Alfano ribadisce: "Nozze gay? Pronti a far cadere il governo"
Bari, 11 gen. (Adnkronos/Ign) - "Se vogliono proporre il matrimonio gay siamo pronti a far cadere il governo". Lo ha detto il leader del Nuovo centro destra Angelino Alfano parlando alla convention del partito in corso alla Fiera del Levante di Bari.
"La persona viene prima dello Stato -ha aggiunto- i suoi diritti non derivano da una concessione dello Stato. Crediamo nella famiglia, il vero ammortizzatore della società in questo momento di crisi. Va difesa e riaffermata come pilastro principale della società. La famiglia è quella composta -ha proseguito Alfano- da un uomo e da una donna che vogliono fare figli ma, siccome viviamo il nostro tempo, riconosciamo che ci sono molti legami non legati da una matrimonio. Abbiamo rispetto per le affettività di tutti che si possono tutelare. Sul piano del Codice civile siamo pronti ad intervenire".
Scondo Alfano il suo partito, sebbene giovane, è "già decisivo per il governo e per il futuro del centrodestra italiano. Siamo con tutti e due i piedi nella metà campo del centrodestra - ha aggiunto - e faremo in modo che con la nuova legge elettorale si sappia sempre chi sta da una parte e chi sta dall'altra".
E proprio a proposito della legge elettorale, Alfano non ha mai avuto dubbi: "l'obiettivo è quello di ottenere il più ampio consenso parlamentare. E' altrettanto evidente -ha proseguito- che, se vi è un nucleo di sostenitori di questo governo che è d'accordo sul modello di sistema elettorale, è più facile che legge elettorale e governo vadano serenamente insieme e non diventino un ostacolo l'uno per l'altra".

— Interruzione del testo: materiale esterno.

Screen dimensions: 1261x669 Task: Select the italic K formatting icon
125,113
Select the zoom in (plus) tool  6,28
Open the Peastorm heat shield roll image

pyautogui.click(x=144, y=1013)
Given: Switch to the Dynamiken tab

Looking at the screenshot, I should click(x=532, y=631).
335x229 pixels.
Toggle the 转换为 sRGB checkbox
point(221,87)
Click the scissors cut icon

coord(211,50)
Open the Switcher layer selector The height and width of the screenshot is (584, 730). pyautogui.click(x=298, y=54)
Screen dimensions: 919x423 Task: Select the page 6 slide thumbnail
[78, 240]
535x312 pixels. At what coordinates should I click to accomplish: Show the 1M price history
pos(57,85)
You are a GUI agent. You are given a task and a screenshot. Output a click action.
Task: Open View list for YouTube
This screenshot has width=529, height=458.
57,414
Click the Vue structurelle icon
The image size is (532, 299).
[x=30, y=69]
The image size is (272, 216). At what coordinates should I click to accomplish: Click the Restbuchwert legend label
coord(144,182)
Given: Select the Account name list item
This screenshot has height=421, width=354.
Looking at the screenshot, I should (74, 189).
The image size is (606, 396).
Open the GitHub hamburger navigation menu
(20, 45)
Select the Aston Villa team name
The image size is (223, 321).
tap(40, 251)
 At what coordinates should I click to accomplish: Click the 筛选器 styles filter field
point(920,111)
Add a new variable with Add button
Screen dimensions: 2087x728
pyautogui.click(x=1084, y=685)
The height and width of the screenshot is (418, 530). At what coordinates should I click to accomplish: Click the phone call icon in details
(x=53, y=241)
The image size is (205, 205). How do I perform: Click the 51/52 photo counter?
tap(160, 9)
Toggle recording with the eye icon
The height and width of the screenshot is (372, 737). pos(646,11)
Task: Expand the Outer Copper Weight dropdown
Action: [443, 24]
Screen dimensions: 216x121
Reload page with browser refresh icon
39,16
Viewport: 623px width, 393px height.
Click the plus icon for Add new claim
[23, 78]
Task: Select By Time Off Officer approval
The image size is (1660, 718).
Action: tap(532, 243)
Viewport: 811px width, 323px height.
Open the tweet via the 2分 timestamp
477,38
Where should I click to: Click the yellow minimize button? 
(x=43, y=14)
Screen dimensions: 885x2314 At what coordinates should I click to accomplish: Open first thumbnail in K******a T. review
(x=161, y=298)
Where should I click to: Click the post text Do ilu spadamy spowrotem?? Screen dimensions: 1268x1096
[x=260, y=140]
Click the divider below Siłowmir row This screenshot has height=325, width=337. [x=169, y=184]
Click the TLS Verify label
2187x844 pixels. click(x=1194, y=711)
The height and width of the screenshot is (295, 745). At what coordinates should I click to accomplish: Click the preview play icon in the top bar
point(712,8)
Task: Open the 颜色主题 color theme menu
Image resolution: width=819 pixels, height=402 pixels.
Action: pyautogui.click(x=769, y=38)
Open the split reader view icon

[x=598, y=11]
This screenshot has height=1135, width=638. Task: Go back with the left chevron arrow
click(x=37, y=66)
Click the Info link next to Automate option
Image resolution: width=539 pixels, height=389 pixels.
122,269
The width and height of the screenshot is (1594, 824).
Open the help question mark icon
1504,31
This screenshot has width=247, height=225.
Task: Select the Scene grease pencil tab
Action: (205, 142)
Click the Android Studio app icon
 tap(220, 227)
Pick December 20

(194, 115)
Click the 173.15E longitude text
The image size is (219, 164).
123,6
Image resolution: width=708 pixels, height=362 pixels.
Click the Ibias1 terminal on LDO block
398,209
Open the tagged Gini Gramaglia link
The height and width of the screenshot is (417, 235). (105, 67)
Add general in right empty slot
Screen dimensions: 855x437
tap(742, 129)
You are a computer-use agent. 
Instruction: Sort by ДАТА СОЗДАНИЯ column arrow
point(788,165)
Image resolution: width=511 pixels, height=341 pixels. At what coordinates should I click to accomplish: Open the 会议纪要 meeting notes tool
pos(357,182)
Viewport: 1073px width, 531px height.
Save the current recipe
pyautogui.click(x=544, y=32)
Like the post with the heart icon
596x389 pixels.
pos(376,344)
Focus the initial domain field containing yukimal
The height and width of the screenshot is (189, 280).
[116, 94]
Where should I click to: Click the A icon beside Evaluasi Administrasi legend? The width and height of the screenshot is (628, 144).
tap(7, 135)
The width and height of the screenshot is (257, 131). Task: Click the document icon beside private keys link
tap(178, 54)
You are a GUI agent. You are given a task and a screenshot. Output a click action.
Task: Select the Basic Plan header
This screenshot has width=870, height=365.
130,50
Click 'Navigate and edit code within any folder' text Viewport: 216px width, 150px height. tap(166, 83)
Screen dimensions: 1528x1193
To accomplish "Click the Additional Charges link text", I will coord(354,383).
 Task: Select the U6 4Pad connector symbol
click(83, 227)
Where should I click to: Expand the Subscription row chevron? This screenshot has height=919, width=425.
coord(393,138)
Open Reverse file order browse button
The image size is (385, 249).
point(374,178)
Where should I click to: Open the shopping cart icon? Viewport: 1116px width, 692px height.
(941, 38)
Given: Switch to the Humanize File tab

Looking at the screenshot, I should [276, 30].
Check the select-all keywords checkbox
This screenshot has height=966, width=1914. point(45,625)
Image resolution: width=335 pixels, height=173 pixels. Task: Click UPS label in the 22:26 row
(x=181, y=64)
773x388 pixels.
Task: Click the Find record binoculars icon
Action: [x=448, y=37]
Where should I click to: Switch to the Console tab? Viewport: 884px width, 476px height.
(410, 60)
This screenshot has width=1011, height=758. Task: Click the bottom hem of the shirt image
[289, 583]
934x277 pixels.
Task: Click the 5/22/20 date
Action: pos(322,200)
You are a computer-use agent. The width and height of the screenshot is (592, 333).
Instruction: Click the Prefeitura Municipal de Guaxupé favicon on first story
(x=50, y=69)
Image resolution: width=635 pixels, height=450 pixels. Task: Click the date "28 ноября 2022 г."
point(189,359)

Sulla candidabilità alle Europee di Silvio Berlusconi, il leader del Nuovo centro destra ha detto che ''politicamente" è di certo candidabile, "giuridicamente non compete a me valutarlo ma gli auguro di sì''.
Rispondendo a una domanda sulla possilità che il suo partito possa lasciare libero un dicastero nel governo Letta, Alfano ha fatto osservare che ''il bene dell'Italia sta sopra tutto, ma a noi nessuno finora ha posto un problema di sedie''.
"Invece siamo noi -ha aggiunto Alfano- a porre un problema di sistema che è quello del contratto di governo su come fare ad aumentare l'occupazione in Italia e diminuire la disoccupazione. Noi crediamo che in questo momento di centrale non ci sia la questione delle sedie e delle poltrone ma il contrasto della disoccupazione giovanile che rende drammatica la situazione di tantissime famiglie e impedisce ai giovani di sposarsi".
Alfano, insieme al ministro per le riforme Gaetano Quagliariello, ha inaugurato in mattinata nel centro di Bari la nuova sede regionale del partito. "I coordinatori regionali li sceglieremo a marzo perché faremo una grande assemblea costituente che fisserà le regole dello statuto", ha detto il leader Ncd. "Di qui a marzo -ha specificato - stiamo promuovendo i circoli territoriali del Nuovo centro destra".
Intanto, il Nuovo centro destra ha trovato casa a Roma. Dopo aver valutato varie location, Alfano avrebbe scelto la nuova sede del suo partito: nella centralissima via del Tritone. Uffici e segreteria, riferiscono fonti parlamentari di Ncd, saranno ospitati in alcuni locali di un edificio proprio davanti a 'Il Messaggero'.